DATA IN THIS EXERCISE >>
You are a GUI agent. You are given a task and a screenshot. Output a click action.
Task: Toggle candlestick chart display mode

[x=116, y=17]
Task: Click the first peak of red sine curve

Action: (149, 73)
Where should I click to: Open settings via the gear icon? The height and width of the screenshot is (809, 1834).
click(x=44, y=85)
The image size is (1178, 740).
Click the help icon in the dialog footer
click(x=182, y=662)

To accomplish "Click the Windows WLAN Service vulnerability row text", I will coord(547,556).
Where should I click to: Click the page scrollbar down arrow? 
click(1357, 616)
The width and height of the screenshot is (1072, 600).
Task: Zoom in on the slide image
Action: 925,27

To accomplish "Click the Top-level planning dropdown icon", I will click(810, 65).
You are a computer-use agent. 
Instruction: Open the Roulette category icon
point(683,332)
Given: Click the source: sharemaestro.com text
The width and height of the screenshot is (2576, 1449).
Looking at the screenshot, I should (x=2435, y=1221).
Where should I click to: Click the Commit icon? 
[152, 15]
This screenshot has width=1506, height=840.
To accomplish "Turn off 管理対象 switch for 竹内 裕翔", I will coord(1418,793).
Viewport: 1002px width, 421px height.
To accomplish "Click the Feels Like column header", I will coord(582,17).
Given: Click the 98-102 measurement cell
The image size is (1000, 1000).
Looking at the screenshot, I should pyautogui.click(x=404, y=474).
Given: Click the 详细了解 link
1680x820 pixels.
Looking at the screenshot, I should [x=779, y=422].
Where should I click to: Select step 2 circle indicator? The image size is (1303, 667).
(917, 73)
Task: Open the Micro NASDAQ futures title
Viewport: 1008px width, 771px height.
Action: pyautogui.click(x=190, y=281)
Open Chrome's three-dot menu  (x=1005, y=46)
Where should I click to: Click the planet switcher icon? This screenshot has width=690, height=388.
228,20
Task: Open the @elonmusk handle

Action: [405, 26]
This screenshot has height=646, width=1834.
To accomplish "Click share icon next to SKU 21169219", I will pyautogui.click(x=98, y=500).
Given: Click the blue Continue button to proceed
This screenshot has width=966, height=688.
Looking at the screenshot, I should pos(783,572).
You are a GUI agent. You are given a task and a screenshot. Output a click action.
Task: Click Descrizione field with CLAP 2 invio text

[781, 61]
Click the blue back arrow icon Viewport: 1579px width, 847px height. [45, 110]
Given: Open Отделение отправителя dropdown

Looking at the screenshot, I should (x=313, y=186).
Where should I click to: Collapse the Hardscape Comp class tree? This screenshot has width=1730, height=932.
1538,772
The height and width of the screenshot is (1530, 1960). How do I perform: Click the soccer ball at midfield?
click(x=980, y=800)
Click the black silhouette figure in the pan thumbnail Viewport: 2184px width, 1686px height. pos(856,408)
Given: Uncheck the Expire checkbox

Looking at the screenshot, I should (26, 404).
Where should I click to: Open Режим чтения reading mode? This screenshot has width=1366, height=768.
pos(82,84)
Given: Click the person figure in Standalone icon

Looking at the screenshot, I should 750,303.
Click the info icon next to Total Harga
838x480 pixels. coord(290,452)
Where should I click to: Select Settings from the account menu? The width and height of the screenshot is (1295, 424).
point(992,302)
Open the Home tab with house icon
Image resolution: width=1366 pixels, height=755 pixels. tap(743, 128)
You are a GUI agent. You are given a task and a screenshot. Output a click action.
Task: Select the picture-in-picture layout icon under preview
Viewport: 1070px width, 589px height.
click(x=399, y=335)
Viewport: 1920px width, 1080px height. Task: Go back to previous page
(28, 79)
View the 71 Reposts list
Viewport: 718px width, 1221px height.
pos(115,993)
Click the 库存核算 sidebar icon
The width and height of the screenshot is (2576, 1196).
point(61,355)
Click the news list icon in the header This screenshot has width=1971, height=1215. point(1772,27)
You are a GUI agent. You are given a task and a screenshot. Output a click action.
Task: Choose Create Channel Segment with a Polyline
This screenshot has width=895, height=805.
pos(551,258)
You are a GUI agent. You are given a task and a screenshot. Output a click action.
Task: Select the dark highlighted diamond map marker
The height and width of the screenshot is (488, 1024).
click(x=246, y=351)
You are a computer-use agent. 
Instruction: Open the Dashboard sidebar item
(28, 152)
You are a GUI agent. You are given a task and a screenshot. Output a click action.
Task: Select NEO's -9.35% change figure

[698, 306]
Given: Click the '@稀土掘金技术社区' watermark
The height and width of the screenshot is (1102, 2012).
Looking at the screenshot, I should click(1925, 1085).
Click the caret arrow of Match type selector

TASK REQUIREMENTS >>
Please rewrite the lines above, changing every "GUI agent" to "interface agent" and leaving everything else as it is.

FULL OUTPUT >>
You are a interface agent. You are given a task and a screenshot. Output a click action.
Task: Toggle candlestick chart display mode

[x=116, y=17]
Task: Click the first peak of red sine curve

Action: (149, 73)
Where should I click to: Open settings via the gear icon? The height and width of the screenshot is (809, 1834).
click(x=44, y=85)
The image size is (1178, 740).
Click the help icon in the dialog footer
click(x=182, y=662)

To accomplish "Click the Windows WLAN Service vulnerability row text", I will coord(547,556).
Where should I click to: Click the page scrollbar down arrow? 
click(1357, 616)
The width and height of the screenshot is (1072, 600).
Task: Zoom in on the slide image
Action: 925,27

To accomplish "Click the Top-level planning dropdown icon", I will click(810, 65).
You are a computer-use agent. 
Instruction: Open the Roulette category icon
point(683,332)
Given: Click the source: sharemaestro.com text
The width and height of the screenshot is (2576, 1449).
Looking at the screenshot, I should (x=2435, y=1221).
Where should I click to: Click the Commit icon? 
[152, 15]
This screenshot has width=1506, height=840.
To accomplish "Turn off 管理対象 switch for 竹内 裕翔", I will coord(1418,793).
Viewport: 1002px width, 421px height.
To accomplish "Click the Feels Like column header", I will coord(582,17).
Given: Click the 98-102 measurement cell
The image size is (1000, 1000).
Looking at the screenshot, I should pyautogui.click(x=404, y=474).
Given: Click the 详细了解 link
1680x820 pixels.
Looking at the screenshot, I should [x=779, y=422].
Where should I click to: Select step 2 circle indicator? The image size is (1303, 667).
(917, 73)
Task: Open the Micro NASDAQ futures title
Viewport: 1008px width, 771px height.
Action: pyautogui.click(x=190, y=281)
Open Chrome's three-dot menu  (x=1005, y=46)
Where should I click to: Click the planet switcher icon? This screenshot has width=690, height=388.
228,20
Task: Open the @elonmusk handle

Action: [405, 26]
This screenshot has height=646, width=1834.
To accomplish "Click share icon next to SKU 21169219", I will pyautogui.click(x=98, y=500).
Given: Click the blue Continue button to proceed
This screenshot has width=966, height=688.
Looking at the screenshot, I should pos(783,572).
You are a interface agent. You are given a task and a screenshot. Output a click action.
Task: Click Descrizione field with CLAP 2 invio text

[781, 61]
Click the blue back arrow icon Viewport: 1579px width, 847px height. [45, 110]
Given: Open Отделение отправителя dropdown

Looking at the screenshot, I should (x=313, y=186).
Where should I click to: Collapse the Hardscape Comp class tree? This screenshot has width=1730, height=932.
1538,772
The height and width of the screenshot is (1530, 1960). How do I perform: Click the soccer ball at midfield?
click(x=980, y=800)
Click the black silhouette figure in the pan thumbnail Viewport: 2184px width, 1686px height. pos(856,408)
Given: Uncheck the Expire checkbox

Looking at the screenshot, I should (26, 404).
Where should I click to: Open Режим чтения reading mode? This screenshot has width=1366, height=768.
pos(82,84)
Given: Click the person figure in Standalone icon

Looking at the screenshot, I should 750,303.
Click the info icon next to Total Harga
838x480 pixels. coord(290,452)
Where should I click to: Select Settings from the account menu? The width and height of the screenshot is (1295, 424).
point(992,302)
Open the Home tab with house icon
Image resolution: width=1366 pixels, height=755 pixels. tap(743, 128)
You are a interface agent. You are given a task and a screenshot. Output a click action.
Task: Select the picture-in-picture layout icon under preview
Viewport: 1070px width, 589px height.
click(x=399, y=335)
Viewport: 1920px width, 1080px height. Task: Go back to previous page
(28, 79)
View the 71 Reposts list
Viewport: 718px width, 1221px height.
pos(115,993)
Click the 库存核算 sidebar icon
The width and height of the screenshot is (2576, 1196).
point(61,355)
Click the news list icon in the header This screenshot has width=1971, height=1215. point(1772,27)
You are a interface agent. You are given a task and a screenshot. Output a click action.
Task: Choose Create Channel Segment with a Polyline
This screenshot has width=895, height=805.
pos(551,258)
You are a interface agent. You are given a task and a screenshot. Output a click action.
Task: Select the dark highlighted diamond map marker
The height and width of the screenshot is (488, 1024).
click(x=246, y=351)
You are a computer-use agent. 
Instruction: Open the Dashboard sidebar item
(28, 152)
You are a interface agent. You are given a task and a screenshot. Output a click action.
Task: Select NEO's -9.35% change figure

[698, 306]
Given: Click the '@稀土掘金技术社区' watermark
The height and width of the screenshot is (1102, 2012).
Looking at the screenshot, I should click(1925, 1085).
Click the caret arrow of Match type selector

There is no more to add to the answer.